DO THIS: Rewrite the material starting with the line that contains "The height and width of the screenshot is (1197, 825)." and continuing through the line that contains "(x=732, y=214)" as a two-column CSV headed instruction and response. Give one row per instruction, with its text under instruction and its answer under response, each in a single quoted field with line breaks replaced by spaces.

PROVIDED DATA:
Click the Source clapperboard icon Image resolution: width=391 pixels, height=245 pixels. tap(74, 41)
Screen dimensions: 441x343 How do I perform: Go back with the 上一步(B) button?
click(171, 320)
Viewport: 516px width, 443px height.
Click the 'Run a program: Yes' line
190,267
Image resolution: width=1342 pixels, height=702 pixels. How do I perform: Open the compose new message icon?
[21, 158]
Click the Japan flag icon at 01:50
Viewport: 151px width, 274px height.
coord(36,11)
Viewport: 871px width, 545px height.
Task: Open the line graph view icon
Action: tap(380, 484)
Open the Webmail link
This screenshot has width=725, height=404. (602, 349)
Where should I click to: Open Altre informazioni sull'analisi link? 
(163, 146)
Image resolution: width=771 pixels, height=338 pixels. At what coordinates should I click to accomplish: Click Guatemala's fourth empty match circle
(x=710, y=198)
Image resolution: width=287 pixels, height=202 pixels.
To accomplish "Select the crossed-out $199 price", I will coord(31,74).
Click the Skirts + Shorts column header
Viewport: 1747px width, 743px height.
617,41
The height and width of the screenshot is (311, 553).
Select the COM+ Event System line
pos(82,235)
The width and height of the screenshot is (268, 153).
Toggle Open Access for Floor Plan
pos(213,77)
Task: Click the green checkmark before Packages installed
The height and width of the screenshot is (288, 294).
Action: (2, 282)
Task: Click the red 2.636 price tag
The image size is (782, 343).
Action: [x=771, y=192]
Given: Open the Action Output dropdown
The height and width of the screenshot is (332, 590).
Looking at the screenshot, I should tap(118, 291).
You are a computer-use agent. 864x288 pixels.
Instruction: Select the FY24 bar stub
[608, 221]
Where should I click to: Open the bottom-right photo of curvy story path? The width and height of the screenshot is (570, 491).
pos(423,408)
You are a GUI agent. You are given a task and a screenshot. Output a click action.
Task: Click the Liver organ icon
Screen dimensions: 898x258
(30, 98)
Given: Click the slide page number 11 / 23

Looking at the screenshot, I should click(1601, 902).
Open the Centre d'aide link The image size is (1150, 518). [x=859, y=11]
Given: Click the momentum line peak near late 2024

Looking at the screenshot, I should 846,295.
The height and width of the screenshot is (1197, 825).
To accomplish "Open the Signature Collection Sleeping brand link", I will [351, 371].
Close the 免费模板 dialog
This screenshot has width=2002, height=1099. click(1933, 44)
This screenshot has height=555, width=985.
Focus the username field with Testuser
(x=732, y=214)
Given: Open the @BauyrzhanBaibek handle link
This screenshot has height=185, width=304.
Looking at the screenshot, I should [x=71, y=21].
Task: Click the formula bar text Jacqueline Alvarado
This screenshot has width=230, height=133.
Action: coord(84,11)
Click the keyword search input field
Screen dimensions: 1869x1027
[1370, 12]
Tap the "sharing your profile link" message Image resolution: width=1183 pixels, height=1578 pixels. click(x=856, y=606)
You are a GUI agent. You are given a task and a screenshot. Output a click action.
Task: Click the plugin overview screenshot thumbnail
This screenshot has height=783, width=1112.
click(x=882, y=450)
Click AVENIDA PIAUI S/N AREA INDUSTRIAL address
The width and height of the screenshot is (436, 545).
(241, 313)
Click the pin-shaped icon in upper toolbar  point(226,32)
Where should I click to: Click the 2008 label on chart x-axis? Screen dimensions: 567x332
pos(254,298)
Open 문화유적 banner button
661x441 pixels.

EXERCISE ANSWER:
instruction,response
"The height and width of the screenshot is (1197, 825). To accomplish ""Open the Signature Collection Sleeping brand link"",","I will [351, 371]."
"Close the 免费模板 dialog","This screenshot has width=2002, height=1099. click(1933, 44)"
"This screenshot has height=555, width=985. Focus the username field with Testuser","(x=732, y=214)"